And when we see a lot of people come to us from the, let's call it the point solutions, like thought industries and tell them, it's more like, guys, I don't have anybody to manage this anymore. I just need to have a, be a, be an add-on onto the platform we already have.
[Dillon] (0:34 - 0:49)
What's up lifers and welcome to the daily standup with lifetime value, where we're giving you fresh new customer success ideas every single day. I got my man JP with us. JP, do you want to say hi?
Hey, what's up? And we have Rob with us. Rob, can you say hi?
[Rob] (0:50 - 0:51)
What's up workhorses?
[Dillon] (0:53 - 1:07)
Oh, and we have two thumbs down from JP. Give him the Rick James.
Wish I had more thumbs. And we have Ted with us. Ted, can you say hi?
[Ted] (1:07 - 1:09)
Hey everyone. How y'all doing?
[Dillon] (1:09 - 1:15)
Really good.
And I'm your host. My name is Dillon Young. Ted, thank you so much for being here.
Can you please introduce yourself?
[Ted] (1:16 - 1:34)
Yeah. So I am Ted Blosser, CEO and co-founder of WorkRamp. WorkRamp is a next gen learning management system.
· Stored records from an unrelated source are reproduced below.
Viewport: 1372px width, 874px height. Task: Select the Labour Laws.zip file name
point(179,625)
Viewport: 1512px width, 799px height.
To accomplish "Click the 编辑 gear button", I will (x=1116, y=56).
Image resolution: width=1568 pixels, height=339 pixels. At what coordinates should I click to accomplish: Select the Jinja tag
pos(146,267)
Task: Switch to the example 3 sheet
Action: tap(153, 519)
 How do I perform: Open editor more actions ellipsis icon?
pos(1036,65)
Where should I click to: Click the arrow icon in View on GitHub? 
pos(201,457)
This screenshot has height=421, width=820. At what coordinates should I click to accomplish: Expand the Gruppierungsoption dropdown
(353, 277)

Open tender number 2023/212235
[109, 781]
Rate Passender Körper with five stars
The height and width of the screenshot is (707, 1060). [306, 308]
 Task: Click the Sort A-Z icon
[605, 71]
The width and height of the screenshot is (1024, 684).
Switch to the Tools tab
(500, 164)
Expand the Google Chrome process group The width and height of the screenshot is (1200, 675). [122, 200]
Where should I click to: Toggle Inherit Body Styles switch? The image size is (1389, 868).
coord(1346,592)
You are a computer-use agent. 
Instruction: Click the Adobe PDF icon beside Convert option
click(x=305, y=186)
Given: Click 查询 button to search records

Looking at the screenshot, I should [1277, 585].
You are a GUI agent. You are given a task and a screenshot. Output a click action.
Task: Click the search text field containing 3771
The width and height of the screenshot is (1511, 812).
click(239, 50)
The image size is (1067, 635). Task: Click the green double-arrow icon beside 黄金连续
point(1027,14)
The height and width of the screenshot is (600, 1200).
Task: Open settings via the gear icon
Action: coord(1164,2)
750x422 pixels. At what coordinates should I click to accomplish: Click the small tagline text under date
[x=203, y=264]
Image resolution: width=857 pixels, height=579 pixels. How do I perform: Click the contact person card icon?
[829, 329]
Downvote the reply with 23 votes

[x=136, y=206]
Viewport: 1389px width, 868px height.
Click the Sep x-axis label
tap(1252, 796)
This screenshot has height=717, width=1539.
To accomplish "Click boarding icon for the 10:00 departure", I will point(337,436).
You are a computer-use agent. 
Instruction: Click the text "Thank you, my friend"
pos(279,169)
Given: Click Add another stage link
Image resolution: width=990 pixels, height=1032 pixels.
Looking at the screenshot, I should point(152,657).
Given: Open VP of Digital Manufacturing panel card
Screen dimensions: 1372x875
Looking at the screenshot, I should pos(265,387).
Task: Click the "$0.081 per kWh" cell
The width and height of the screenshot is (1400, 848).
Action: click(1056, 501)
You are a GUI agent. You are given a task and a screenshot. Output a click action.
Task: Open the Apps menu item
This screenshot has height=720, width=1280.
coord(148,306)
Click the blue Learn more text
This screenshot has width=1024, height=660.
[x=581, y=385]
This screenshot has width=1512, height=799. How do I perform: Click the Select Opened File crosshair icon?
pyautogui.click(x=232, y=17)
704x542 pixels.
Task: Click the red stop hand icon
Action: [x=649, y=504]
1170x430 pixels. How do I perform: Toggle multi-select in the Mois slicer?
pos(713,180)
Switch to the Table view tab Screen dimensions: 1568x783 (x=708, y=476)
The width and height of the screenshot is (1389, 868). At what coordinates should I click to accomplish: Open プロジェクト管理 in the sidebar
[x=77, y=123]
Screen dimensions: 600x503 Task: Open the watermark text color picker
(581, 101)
We focus on sales enablement, customer education, and also L&D as an all-in-one learning platform. Hell yes. Okay.
[Dillon] (1:34 - 1:43)
So it makes a little more sense. JP, he was giving like a mimes version of a mea culpa while he was on mute. Now it makes sense.
[JP] (1:43 - 1:44)
I got you.
[Dillon] (1:44 - 1:45)
I got you.
[JP] (1:45 - 1:47)
WorkRamp, workhorses. Yes. Please continue.
[Dillon] (1:47 - 2:04)
And I've seen the name WorkRamp around. So you're doing something right, Ted. Ted, you know what we do here?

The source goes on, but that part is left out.